Multi-agent scaling has a 45% ceiling — and a sequential pipeline trap
A Google/MIT study of 180 agent configurations has been getting headline treatment as "more agents isn't always better." The headline undersells the finding.
The result is more specific: adding agents only improves outcomes when the single-agent baseline is below ~45% accuracy. Above that threshold, you hit diminishing or negative returns. The decision rule is conditional, not a general caution about agent count.

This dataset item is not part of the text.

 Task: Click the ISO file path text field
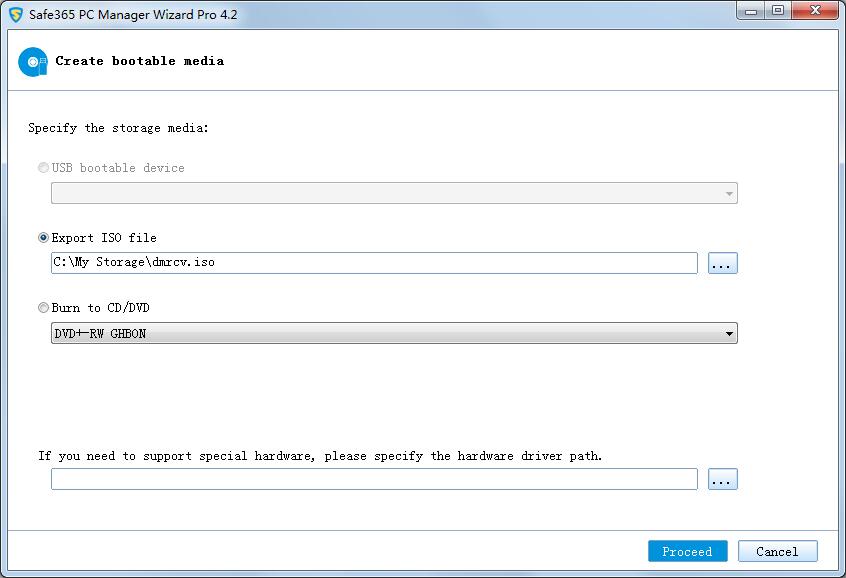tap(374, 263)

The harder finding is sequential pipelines. When Step B depends on Step A, multi-agent setups degraded performance by up to 70% in tested configurations, and errors compounded about 17x faster than with a single agent. This has a structural explanation: in a sequential chain, each agent inherits the errors of the previous one and has no independent ground truth to check against. You have not added verification — you have added stages for error to propagate and look like progress.

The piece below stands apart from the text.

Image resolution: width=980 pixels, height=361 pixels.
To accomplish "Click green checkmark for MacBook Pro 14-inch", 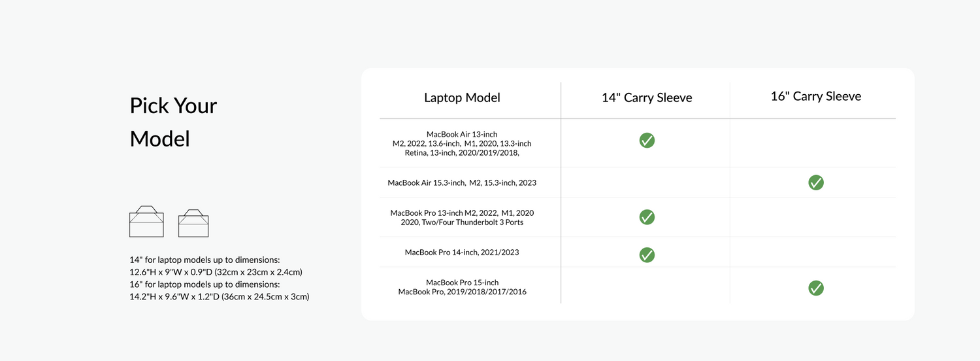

This connects to something worth naming: the value of multi-agent systems comes from structural diversity — agents that find different categories of problems legible. The configurations where multi-agent helped were ones where agents had genuinely orthogonal failure modes. Same model, same training distribution, same blind spots running in sequence does not add robustness. It adds confident compounding.
The practical upshot: use multi-agent when single-agent capability is genuinely low (below ~45%), require a central coordinator, and treat sequential pipelines where no agent has an independent verification layer with serious skepticism. "Add more agents" is not a general-purpose reliability strategy. It is a conditional one, and the condition matters more than the count.